Wednesday, January 27, 2010









Spot the difference
competition.

Yes - the picture on the right shows the shopping centre after the economy has grown by 0.1%, and what a big difference it has made.

Today, new figures show the first signs of economic growth after 18 months of recession – the longest and deepest since the war. Of course, the end of the Great Recession is good news – even though we were one of the first big economies into recession, and the last out. Now we are coming out of recession, Labour’s Debt Crisis is the biggest threat to our recovery.
As the Director-General of the CBI says in The Times today, ‘one of the troubles with the Government’s programme [of debt reduction] is that it’s long on aspirations and short on details, and it’s stretched out over the lifetime of two whole Parliaments.’ We can’t go on like this. We need change and a Conservative government to get a grip on our debt crisis. As any family with a credit card knows, the more we spend and the longer we wait to pay off our bills, the worse it gets.

Five facts about Labour’s Debt Crisis
  • We’re borrowing money at a rate of around £6,000 every second - every five seconds, the Government borrows more than the average British person earns in a year.
  • This year, we’re expected to borrow almost 14 per cent of our GDP – almost twice as much as when we nearly went bust in the 1970s
  • We’re spending more money on the interest on our debt than on almost anything else.
  • We have the biggest budget deficit of any large economy.
  • Last week, we had the worst public borrowing figures for any December on record.
However you spin the economy, the V shaped (short, shallow dip and strong recovery) recession promised by the Government is a bad memory. What it looks like we are in is a very deep U shaped recession (steep decline, levelling off for a period of flat or zero growth followed eventually by a climb) in which case as we have had 18 months down, and we may have to have a very long period of flatness before ecomimic activity starts to climb again.
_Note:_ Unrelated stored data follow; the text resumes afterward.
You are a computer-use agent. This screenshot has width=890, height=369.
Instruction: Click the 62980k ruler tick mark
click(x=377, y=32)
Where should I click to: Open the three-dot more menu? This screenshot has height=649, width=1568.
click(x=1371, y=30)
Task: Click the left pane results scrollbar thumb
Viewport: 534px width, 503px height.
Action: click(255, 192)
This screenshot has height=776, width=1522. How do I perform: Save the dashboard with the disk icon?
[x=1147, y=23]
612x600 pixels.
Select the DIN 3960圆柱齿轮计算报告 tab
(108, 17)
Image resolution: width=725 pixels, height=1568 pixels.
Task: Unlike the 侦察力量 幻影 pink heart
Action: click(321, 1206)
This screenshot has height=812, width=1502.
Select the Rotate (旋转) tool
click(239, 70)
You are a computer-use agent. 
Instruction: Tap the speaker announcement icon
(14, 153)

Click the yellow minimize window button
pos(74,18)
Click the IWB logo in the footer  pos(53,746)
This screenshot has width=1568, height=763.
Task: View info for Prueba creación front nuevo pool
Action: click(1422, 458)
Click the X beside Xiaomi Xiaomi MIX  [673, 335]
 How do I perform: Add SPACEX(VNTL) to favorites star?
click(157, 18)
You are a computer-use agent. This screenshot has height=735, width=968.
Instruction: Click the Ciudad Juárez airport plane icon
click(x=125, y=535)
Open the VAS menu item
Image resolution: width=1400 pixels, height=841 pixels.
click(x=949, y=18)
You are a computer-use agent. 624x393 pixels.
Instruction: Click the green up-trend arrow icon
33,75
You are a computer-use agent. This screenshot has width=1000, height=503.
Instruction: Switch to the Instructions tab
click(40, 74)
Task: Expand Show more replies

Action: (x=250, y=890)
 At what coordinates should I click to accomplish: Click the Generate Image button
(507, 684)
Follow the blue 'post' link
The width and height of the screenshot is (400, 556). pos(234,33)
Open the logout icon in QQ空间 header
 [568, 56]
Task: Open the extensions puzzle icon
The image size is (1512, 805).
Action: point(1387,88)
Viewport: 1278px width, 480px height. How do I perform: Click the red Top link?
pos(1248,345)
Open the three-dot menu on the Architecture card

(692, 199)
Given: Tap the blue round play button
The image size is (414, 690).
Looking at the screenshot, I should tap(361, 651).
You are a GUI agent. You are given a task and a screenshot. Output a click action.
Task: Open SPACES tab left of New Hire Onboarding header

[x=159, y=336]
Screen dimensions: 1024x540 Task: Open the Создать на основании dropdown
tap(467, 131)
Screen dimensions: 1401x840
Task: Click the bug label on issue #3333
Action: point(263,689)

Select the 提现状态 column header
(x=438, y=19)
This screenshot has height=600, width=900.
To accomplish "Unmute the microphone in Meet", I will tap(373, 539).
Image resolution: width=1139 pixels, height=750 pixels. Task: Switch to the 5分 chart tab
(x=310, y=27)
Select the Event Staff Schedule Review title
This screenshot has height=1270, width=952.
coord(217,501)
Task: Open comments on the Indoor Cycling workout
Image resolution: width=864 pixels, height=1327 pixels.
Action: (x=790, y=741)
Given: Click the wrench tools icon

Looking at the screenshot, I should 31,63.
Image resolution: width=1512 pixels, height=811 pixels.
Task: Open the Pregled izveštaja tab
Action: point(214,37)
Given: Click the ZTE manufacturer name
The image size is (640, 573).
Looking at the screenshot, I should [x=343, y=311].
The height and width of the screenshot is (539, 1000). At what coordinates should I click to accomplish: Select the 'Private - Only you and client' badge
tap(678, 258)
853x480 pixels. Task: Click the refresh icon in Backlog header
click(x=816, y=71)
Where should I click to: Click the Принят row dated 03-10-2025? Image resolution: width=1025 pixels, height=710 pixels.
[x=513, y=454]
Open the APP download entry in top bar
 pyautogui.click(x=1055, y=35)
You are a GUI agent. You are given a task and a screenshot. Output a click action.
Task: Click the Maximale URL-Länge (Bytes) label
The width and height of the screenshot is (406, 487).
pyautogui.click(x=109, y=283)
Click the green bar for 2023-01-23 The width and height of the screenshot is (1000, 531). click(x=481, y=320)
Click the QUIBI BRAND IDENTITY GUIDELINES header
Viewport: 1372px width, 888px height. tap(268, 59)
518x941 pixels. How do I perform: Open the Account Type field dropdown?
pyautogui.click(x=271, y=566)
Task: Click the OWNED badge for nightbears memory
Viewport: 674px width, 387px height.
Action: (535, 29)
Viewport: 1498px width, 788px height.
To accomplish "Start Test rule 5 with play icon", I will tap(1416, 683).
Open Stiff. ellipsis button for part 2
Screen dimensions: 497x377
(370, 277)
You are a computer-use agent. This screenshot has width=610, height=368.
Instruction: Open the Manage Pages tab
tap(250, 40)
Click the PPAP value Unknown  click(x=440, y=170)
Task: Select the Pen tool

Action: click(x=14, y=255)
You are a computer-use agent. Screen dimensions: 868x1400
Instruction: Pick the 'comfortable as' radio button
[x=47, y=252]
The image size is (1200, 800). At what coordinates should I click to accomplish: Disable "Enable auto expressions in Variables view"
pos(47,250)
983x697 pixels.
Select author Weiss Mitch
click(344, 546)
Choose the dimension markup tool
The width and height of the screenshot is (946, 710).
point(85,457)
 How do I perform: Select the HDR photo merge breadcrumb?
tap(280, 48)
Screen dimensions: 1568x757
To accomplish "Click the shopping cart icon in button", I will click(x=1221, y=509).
There is a third, less comfortable possibility, which I still personally believe may turn out to be the case. The Government and Bank of England actions, (0.5% interest rates, printing money, pouring cash into banks and cutting taxes) have temporarily stalled the downward slope and as soon as the patient comes of the drugs the downward slope will resume. We will have a W shaped recession, - Mr Boom and Mr Bust brought out of retirement by none other than Mssrs Brwon and Darling.

It is caused by an unbalanced economy; growth is caused not by genuine companies being successful and expanding, but by Government spending, bailing out loss making and old industry businesses to keep people in jobs, speculative booms in property and asset values, and a consumer frenzy. When the debts catch up with everyone the music stops and the country lapses into a recession. The Governent reacts by spending more and the whole cycle repeats.

In the 1950's, 60's and '70's this was called "stop-go" economics and ending it (by making radical supply-side modifications to our economy) was a driving force behind the Thatcher years.